* _RECORDED INFORMATION_
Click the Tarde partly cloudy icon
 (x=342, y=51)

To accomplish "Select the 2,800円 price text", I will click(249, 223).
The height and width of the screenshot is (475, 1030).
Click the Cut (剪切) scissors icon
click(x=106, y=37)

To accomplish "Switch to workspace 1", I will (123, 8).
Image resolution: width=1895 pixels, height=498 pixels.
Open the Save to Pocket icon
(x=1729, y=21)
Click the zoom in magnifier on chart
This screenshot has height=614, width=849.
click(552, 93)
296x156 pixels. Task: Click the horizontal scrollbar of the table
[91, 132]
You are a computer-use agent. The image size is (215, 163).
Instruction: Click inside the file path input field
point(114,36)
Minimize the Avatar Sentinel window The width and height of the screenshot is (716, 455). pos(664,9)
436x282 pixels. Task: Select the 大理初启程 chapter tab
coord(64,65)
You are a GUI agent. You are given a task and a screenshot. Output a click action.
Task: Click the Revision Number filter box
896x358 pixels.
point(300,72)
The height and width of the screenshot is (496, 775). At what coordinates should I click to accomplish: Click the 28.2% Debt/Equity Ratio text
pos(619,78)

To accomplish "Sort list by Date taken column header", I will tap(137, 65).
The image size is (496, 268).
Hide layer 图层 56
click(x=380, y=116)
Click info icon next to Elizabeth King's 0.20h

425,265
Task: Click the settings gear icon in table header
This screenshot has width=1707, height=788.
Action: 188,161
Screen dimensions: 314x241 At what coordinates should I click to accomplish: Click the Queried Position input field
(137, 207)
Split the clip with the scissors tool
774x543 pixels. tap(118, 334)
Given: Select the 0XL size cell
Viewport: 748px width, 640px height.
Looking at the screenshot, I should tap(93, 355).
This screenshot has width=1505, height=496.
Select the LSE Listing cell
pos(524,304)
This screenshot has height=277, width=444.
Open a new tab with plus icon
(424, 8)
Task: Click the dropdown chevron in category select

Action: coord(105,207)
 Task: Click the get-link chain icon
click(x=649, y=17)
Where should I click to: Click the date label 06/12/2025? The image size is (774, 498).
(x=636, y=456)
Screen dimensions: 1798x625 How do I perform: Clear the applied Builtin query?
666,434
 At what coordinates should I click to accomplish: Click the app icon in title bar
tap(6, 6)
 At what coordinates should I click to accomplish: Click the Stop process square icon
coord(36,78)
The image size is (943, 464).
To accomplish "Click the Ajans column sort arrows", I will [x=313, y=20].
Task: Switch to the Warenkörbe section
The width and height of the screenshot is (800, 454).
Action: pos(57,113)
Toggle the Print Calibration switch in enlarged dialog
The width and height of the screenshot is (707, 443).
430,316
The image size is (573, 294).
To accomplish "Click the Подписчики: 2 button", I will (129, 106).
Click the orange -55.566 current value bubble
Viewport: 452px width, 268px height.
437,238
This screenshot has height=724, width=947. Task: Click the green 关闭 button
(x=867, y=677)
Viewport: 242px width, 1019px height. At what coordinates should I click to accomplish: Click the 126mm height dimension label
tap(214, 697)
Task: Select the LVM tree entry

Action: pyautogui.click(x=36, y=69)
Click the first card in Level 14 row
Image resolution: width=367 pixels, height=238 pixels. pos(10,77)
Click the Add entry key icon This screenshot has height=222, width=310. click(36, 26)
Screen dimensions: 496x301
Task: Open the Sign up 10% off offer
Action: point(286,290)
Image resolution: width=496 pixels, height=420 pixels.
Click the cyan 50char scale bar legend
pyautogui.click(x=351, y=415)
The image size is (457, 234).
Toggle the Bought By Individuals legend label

* _ACTIVITY_
Please give an exact copy of the lines above, beginning with the line containing "Screen dimensions: 1798x625" and running through the line containing "The image size is (943, 464).", and of no other lines.

* _RESULT OF THIS EXERCISE_
Screen dimensions: 1798x625 How do I perform: Clear the applied Builtin query?
666,434
 At what coordinates should I click to accomplish: Click the app icon in title bar
tap(6, 6)
 At what coordinates should I click to accomplish: Click the Stop process square icon
coord(36,78)
The image size is (943, 464).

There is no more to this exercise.